I think the answer to both questions is the same, the people. Getting to know and help so many people is deeply rewarding; however, because cannabis is such a life-changing substance for people, the stories they share can be very emotional and even draining at times. However, hearing about someone being able to manage the side effects of their chemotherapy or the symptoms of their MS makes all of the emotional investment worth it.

Favorite way to consume?

I love a good clean bong rip, although a joint is my method of choice when in a group. I also have a medicine cabinet full of tinctures. The founder of Sativa Science Club, Mary Jane Poppins, has talked about how tinctures capture a particular strain at a particular harvest in a way that preserves it well for future enjoyment and I couldn’t agree more. Tinctures can almost be akin to vintages of wine in that way.

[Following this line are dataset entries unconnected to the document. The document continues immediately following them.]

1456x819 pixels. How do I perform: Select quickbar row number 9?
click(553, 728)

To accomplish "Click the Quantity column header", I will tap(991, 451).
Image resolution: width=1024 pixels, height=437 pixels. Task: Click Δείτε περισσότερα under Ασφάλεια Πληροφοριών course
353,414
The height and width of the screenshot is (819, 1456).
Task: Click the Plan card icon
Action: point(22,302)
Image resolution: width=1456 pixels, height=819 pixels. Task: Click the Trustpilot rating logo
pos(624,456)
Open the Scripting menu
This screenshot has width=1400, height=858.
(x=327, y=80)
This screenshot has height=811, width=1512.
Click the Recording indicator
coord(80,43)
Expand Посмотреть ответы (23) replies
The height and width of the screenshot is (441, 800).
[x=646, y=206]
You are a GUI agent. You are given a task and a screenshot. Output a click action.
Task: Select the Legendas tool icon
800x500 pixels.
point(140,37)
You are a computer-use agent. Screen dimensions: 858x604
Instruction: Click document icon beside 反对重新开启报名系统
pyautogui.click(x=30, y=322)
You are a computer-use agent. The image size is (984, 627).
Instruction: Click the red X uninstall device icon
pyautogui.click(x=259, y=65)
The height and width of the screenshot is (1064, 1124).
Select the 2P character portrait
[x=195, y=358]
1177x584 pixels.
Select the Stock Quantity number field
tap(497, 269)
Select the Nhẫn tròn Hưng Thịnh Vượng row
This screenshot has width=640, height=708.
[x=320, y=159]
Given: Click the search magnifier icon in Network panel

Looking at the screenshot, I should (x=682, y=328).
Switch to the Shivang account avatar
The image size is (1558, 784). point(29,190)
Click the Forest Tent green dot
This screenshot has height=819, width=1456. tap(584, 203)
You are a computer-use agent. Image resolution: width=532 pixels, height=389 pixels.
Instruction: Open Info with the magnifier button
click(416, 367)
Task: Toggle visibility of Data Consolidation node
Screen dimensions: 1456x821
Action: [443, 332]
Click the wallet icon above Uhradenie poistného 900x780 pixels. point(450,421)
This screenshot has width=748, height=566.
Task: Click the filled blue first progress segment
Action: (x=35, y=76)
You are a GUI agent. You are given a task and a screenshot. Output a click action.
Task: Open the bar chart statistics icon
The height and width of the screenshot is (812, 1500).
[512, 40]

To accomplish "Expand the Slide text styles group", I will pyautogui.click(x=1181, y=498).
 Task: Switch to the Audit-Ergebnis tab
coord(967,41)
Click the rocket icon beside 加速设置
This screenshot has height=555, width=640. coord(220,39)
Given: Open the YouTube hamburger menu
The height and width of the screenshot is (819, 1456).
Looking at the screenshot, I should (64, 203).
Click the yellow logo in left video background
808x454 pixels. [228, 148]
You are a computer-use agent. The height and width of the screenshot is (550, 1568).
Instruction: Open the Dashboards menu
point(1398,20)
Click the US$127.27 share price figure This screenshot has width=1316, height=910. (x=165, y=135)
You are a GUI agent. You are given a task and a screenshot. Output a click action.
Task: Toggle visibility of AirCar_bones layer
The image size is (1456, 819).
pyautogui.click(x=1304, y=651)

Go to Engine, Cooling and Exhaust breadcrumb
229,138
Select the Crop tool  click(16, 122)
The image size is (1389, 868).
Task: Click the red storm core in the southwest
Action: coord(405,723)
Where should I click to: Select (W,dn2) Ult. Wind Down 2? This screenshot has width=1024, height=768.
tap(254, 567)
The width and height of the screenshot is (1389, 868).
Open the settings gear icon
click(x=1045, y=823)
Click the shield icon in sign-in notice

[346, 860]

What’s your favorite munchie food or favorite thing to do while high?

My favorite activity for partaking is probably playing my ukulele or knitting. I really like to get creative when consuming.

What accessory or paraphanelia do you like to use?

My bong and I have been together for a while.

When I’m not here, I’m…

Usually helping out at Bloom Hill. When I finally get a moment away from the cannabis world I like to get my loved ones together for a nice meal.

Are you high right now?

Not necessarily, although I did take my CBD capsule this morning. It’s like my multivitamin, I try to never forget it.